Fig 1.
T3 inhibits growth of HCT116 and A2780 cells via different mechanisms.
(A) Viabilities of A2780 and HCT116 cells normalized to the DMSO control after 72 h of T3 treatment. The x axis shows the compound concentration (logM). The y axis shows the percent inhibition of adenosine triphosphate contents, as compared to the DMSO control. Data are presented as the mean ± standard deviation (SD) of three independent experiments. (B) Time-lapse microscopic images of A2780 and HCT116 cells treated with DMSO or 1 μM T3 for 6 or 24 h. The yellow arrowheads show shrunken cells in A2780 and enlarged cytoplasm in HCT116 cells after treatment with T3 for 6 h or 24 h. Scale bar = 100 μm. (C) Flow cytometric analysis of the cell cycle distribution of HCT116 and A2780 cells treated with DMSO or 1 μM T3 for 16 and 24 h. Data are representative of two independent experiments. (D) Flow cytometric analysis of apoptosis of A2780 and HCT116 cells stained with Annexin V/PI. Cells were incubated with T3 for 24 h (A2780 and HCT116 cells) or 48 h (HCT116 cells). Apoptosis was analysed by Annexin V/PI staining and flow cytometry. The percentage of cells within each quadrant are indicated. Q1: Annexin V (-)/PI (+), Q2: Annexin V (+)/PI (+), Q3: Annexin V (+)/PI (-) and Q4: Annexin V (-)/PI (-). Data are representative of two independent experiments. (E) Caspase 3/7 activity was measured in the presence or absence of Z-VAD-FMK and is presented as the fold change, as compared to the DMSO control samples. Data are presented at the mean ± SD of three independent experiments. Statistical analyses were performed using an unpaired Student’s t-test (*P < 0.05; **P < 0.01; ***P < 0.001).
Fig 2.
T3-induced reduction of anti-apoptotic proteins expression in A2780 and HCT116 cells.
Immunoblot analyses were performed using protein lysates from A2780 and HCT116 cells treated with T3 for 16 h at the indicated concentrations. The positions of Mcl-1L, Mcl-1S, cFLIPL, and cFLIPS are indicated on the right. Uncropped blot images are shown in S2 File.
Fig 3.
Alteration of MCL1 pre-mRNA splicing induced by T3 in A2780 and HCT116 cells.

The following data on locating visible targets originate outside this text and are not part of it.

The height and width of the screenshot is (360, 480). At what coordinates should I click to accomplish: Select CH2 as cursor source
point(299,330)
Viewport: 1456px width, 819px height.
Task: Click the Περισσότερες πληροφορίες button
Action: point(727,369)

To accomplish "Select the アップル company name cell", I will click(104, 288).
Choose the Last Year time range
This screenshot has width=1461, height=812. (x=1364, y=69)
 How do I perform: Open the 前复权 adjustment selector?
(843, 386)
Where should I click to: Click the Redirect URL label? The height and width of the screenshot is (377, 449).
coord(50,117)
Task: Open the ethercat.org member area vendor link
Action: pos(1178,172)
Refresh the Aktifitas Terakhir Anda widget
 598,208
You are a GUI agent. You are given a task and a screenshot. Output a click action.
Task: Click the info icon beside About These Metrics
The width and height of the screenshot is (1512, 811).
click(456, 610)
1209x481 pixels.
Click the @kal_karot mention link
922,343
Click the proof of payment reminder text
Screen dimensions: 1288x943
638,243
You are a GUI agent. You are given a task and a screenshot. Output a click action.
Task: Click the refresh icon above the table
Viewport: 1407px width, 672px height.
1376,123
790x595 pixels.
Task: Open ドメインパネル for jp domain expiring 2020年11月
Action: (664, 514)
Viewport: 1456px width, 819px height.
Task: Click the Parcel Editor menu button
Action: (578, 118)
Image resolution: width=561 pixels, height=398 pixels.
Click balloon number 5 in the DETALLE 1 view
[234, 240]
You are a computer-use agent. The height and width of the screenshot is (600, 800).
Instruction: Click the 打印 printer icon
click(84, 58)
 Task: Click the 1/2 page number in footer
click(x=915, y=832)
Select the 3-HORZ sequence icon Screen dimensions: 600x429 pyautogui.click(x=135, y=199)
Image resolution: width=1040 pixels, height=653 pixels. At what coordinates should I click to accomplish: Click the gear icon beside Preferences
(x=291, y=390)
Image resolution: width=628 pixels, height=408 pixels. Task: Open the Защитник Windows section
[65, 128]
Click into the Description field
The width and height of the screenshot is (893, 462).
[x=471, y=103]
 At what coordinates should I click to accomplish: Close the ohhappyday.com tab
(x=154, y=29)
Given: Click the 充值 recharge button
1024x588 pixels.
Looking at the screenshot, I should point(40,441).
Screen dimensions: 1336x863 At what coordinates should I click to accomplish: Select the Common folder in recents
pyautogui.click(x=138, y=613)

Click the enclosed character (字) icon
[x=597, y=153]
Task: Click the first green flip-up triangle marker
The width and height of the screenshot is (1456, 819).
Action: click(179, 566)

(A) Cells were treated with T3 for 6 or 16 h at the indicated concentrations in the presence or absence of Z-VAD-FMK. Expression of MCL1 and BCL2L1 splice isoforms were analysed by RT-PCR, and PCR products were analysed by capillary electrophoresis. The quantitative expression for the long and short forms of MCL1 and BCL2L1, respectively, are shown. ACTB mRNA expression was evaluated as an internal control. Data are representative of three independent experiments. (B) Signal intensity was quantified and the percent spliced in (PSI) values for Mcl-1 and BCL2L1 alternative exons after T3 treatment for 6 or 16 h in the presence or absence of Z-VAD-FMK are shown. Data are presented as the mean ± SD of three independent experiments.
Fig 4.
Alteration of CFLAR pre-mRNA splicing induced by T3 in A2780 and HCT116 cells.
Cells were treated with T3 for 6 or 16 h at the indicated concentrations. Expression of CFLAR long and short splice isoforms (CFLAR-L and CFLAR-S) were analysed by RT-PCR, and PCR products were analysed by capillary electrophoresis. Closed triangles indicate the long and short forms of CFLAR-L, respectively. ACTB mRNA expression was evaluated as an internal control. Data are representative of three independent experiments. Raw electropherogram images are shown in the S3 File.
Fig 5.
T3-induced reduction of mTORC2 and involvement of proteasome pathway in A2780 and HCT116 cells.
(A) Immunoblot analyses were performed using protein lysates from A2780 and HCT116 cells treated with T3 for 16 h at the indicated concentrations. (B) HCT116 cells were pre-treated with T3 for 16 h at the indicated concentrations and then co-treated with 2.5 or 10 μM of MG132 for 6 h. Data are representative of two independent experiments. (A) (B) Uncropped blot images are shown in S2 File.
Fig 6.
Synergistic effects on apoptosis induction were observed by T3 in combination with Bcl-2 inhibitor in HCT116 and A2780 cells.
HCT116 and A2780 cells were treated with T3 or T3-1 and ABT-263 at the indicated concentrations for 16 h or 24 h, respectively. Caspase 3/7 activities were measured. Combination index (CI) values [24] are shown above the bar. A CI value of < 1 indicates synergism. Data are presented as the mean ± SD of two independent experiments.